Visit to Idexx Laboratory - Wetherby
In March we were invited by Mick Rich and Larry Roberts to visit IDEXX laboratories in Wetherby. IDEXX Laboratories have carried out extensive research into the subject of MRSA in companion animals. We were able to tour the labs and see how a variety of bacterial organisms are cultured and identified. Mick and Larry spent a great deal of time explaining the types of MRSA that are prevalent in companion animals, and were able to describe the process by which each strain is identified. Since that visit, Larry and Mick have agreed to put together a piece for the website on useful things to know about MRSA strains and the complexity surrounding its transmission.
Anyone looking at the homepage of the Bella Moss foundation website (www.thebellamossfoundation.com) will see a brief item about the press launch that went ahead at the end of March. This provided a tremendous opportunity to meet Professor David Lloyd of the RVC and his wife, Eve. We were able to discover how closely we think regarding MRSA as an issue and will be meeting him and his team in the near future to discuss research and other clinical issues.
Whilst you are at the Foundation website check out the new testimonial page, which is from pet owners who express their thanks to us for out help with getting their pets over MRSA. We are pleased to inform you all that every case we have come into contact with (all dogs) are now doing well. Sadly one announcement on the forum from a pet owner we do not know has reported his dog has died due to MRSA and for that we are truly sorry.
We’re also preparing a new page on pets-mrsa in which vets will be able to make substantial contributions that will help and inform pet owners. We have a number of vets ready to contribute and the page should be up by the end of April. Another development will be a Q&A page in which we will have vets addressing the frequent questions we receive. The Forum has really taken off now, and contributions have been coming in from vets and VNs on a number of important issues.
We have also had a lot of contributions concerning products, and have now started a new thread devoted to these, whilst making it clear that neither PETS-MRSA.com not The Bella Moss Foundation either endorse or promote any products. As another development of the website we will be creating a page that links visitors to the various product companies websites for information. Again, this will not imply any endorsement of any company or product on the part of PETS-MRSA.COM or The Bella Moss Foundation.
Jill visited Crufts in March and would like to give a big thanks to Chris Lawrence of the Dogs Trust and Nick Mays of Our Dogs for the tremendous support and interest they showed. Also, many thanks to everyone else who gave so much time to offer thoughts and suggestions on how The Bella Moss Foundation can take its work forward.

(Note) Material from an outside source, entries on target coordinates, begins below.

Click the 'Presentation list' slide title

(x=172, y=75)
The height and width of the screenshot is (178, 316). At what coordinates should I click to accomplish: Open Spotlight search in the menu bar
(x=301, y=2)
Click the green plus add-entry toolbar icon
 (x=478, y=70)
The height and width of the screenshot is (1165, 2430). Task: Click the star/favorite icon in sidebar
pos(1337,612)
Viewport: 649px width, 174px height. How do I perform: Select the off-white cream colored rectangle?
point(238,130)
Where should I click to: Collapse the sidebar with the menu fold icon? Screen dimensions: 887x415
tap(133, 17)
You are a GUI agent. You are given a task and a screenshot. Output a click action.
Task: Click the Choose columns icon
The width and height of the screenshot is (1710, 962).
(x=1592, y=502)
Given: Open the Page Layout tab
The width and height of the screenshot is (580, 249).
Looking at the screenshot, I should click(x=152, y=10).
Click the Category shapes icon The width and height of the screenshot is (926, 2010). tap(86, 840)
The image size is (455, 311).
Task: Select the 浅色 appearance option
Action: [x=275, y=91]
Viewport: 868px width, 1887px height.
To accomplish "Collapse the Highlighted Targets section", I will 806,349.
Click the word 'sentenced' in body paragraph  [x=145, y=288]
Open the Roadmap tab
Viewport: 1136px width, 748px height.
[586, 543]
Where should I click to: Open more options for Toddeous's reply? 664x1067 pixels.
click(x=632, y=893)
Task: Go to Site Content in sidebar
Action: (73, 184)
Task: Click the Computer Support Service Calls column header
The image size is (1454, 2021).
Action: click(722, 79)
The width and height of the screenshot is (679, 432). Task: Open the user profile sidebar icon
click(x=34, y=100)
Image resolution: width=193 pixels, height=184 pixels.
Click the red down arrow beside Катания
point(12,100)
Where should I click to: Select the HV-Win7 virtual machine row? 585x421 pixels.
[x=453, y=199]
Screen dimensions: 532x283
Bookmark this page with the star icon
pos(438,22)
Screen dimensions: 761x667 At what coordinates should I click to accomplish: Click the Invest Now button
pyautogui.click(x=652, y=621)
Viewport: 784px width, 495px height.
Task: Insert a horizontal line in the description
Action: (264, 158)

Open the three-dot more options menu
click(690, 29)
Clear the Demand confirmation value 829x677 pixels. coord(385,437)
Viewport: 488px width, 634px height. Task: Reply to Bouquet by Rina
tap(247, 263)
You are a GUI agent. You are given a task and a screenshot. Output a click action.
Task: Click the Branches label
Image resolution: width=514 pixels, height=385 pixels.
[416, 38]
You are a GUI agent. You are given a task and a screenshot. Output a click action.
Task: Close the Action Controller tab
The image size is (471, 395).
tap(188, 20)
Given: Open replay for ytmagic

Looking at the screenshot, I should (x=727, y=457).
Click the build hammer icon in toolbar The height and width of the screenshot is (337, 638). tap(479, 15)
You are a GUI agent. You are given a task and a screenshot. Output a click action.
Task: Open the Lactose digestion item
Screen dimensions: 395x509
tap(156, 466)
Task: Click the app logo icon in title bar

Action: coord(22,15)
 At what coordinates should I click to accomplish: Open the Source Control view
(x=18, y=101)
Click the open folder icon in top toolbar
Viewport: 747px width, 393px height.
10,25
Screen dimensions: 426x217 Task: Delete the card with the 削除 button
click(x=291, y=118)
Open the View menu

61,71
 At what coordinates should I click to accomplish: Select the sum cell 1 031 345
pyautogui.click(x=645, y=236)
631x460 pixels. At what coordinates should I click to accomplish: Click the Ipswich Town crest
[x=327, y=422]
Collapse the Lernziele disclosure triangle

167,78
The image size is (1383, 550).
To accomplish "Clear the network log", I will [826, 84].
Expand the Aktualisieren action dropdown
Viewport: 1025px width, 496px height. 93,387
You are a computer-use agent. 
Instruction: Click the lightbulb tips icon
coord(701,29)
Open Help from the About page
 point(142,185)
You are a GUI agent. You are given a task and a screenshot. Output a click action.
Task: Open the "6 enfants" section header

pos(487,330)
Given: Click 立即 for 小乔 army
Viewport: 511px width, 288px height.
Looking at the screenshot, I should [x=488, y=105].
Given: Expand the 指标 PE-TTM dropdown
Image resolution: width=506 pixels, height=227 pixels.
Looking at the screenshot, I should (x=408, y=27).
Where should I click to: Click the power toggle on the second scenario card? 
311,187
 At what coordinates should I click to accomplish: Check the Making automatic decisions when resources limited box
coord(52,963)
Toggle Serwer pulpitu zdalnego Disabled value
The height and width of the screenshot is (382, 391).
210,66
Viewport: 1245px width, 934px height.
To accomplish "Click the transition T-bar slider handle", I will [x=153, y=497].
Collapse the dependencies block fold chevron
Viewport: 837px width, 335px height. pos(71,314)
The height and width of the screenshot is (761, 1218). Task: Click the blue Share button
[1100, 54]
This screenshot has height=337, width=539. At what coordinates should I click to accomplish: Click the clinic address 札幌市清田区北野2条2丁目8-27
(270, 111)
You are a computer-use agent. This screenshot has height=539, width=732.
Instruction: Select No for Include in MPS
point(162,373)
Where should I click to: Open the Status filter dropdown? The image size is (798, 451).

Jill attended the Patients' Summit in London on the 14th of April where many issues concerning MRSA and healthcare were discussed. During the opening speeches Claire Rayner announced that she was present and asked her to stand up and display the brochure, which generated a huge amount of interest. Claire has been an amazing support and for that we thank her.
Jill also had the chance to speak to Leslie Ash, (see photo on front page of website) who said she has a dog that means the world to her and is so shocked to learn that MRSA is now affecting pets that she said 'It's really getting out of control and we need to do something'. She said the work we are doing is very important.
Jill also met Dr Phil Hammond (from TVs 'Trust Me I’m A Doctor) who spoke at the end of the day to an invited audience and who showed great interest in the work of the Bella Moss Foundation There was a great deal happening at the Summit, but the standout events were the speech given by the Anne Walker, Chief Executive of the Healthcare Commission, on Inspecting, Informing and Improving hospital cleanliness and a report in the Royal College of Nurses seminar, delivered by Sue Wiseman, on a piece of research that looked at the role of the built environment in infection control.
Anne Walker reported on the process the Healthcare Commission applies, and described the patient surveys, self-assessments and inspections that combine to produce a picture of overall cleanliness. The process she described could become a model for veterinary practices, and whilst only specifically applied to hospitals at present, it could reduce the current concerns about cleanliness and infection control.
The RCN seminar focused on the difficulties encountered when trying to reduce MRSA infection rates in a particular general hospital ward. In looking at possible areas of contamination, the researches found that MRSA was present in almost all areas of the ward and was cultured from almost everywhere that dust had been allowed to gather. This included the medicines trolley that was in daily use and which showed that even areas that were generally assumed to be clean and free from infection were, in fact, contaminated.
The solution was not just to clean, but to reorganise the ward environment so that no area was used for long-term storage and areas difficult to reach, such as behind radiator covers, were made easily accessible. The results of their work were impressive; they reduced the MRSA infection rate from around 14% to less than 2%, but the knowledge they gained on the importance of looking at the environment critically is perhaps more important. This has direct relevance to veterinary practices aiming to reduce infections of all types and should be required reading.
We finally heard from the Health and Safety Executive, and their letter is now on the Campaigning for Change page. It would appear that we have finally had confirmation that there is no governmental body with interest or responsibility for serious infection contracted by pets on veterinary premises.